The problem asks us to find the area swept by the minute hand of a clock. We are given the length of the minute hand and the time duration for which it sweeps.

**step2** Identifying Given Information

The length of the minute hand is given as $$ 21\mathrm{cm} $$. This length represents the radius of the circle that the minute hand traces. So, the radius (r) = $$ 21\mathrm{cm} $$.
The time duration for which the minute hand sweeps is $$ 10 $$ minutes.

**step3** Calculating the Angle Swept by the Minute Hand

A minute hand completes a full circle ( $$ 360 $$ degrees) in $$ 60 $$ minutes.
To find the angle swept in $$ 1 $$ minute, we divide the total degrees by the total minutes:
Angle in 1 minute = $$ \frac{360 \text{ degrees}}{60 \text{ minutes}} = 6 \text{ degrees per minute} $$.
Now, to find the angle swept in $$ 10 $$ minutes, we multiply the angle per minute by $$ 10 $$ minutes:
Angle swept in 10 minutes = $$ 10 \text{ minutes} \times 6 \text{ degrees per minute} = 60 \text{ degrees} $$.

**step4** Calculating the Area of the Sector

The area swept by the minute hand is a sector of a circle.

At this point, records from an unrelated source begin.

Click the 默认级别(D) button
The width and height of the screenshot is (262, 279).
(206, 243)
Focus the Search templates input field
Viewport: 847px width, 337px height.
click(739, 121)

The formula for the area of a sector is:
Area of Sector = $$ \frac{\text{Angle Swept}}{360 \text{ degrees}} \times \pi r^2 $$
Here, the Angle Swept is $$ 60 $$ degrees, and the radius (r) is $$ 21\mathrm{cm} $$. We will use the value of $$ \pi $$ as $$ \frac{22}{7} $$.
Area of Sector = $$ \frac{60}{360} \times \frac{22}{7} \times (21\mathrm{cm})^2 $$
Area of Sector = $$ \frac{1}{6} \times \frac{22}{7} \times 21\mathrm{cm} \times 21\mathrm{cm} $$
We can simplify the expression:
$$ \frac{21}{7} = 3 $$
So, Area of Sector = $$ \frac{1}{6} \times 22 \times 3 \times 21\mathrm{cm}^2 $$
Area of Sector = $$ \frac{1}{6} \times 66 \times 21\mathrm{cm}^2 $$
We can further simplify:
$$ \frac{66}{6} = 11 $$
So, Area of Sector = $$ 11 \times 21\mathrm{cm}^2 $$
Now, perform the multiplication:
$$ 11 \times 21 = 231\mathrm{cm}^2 $$

**step5** Concluding the Answer

The area swept by the minute hand in 10 minutes is $$ 231\mathrm{cm}^2 $$.
Comparing this result with the given options, we find that it matches option A.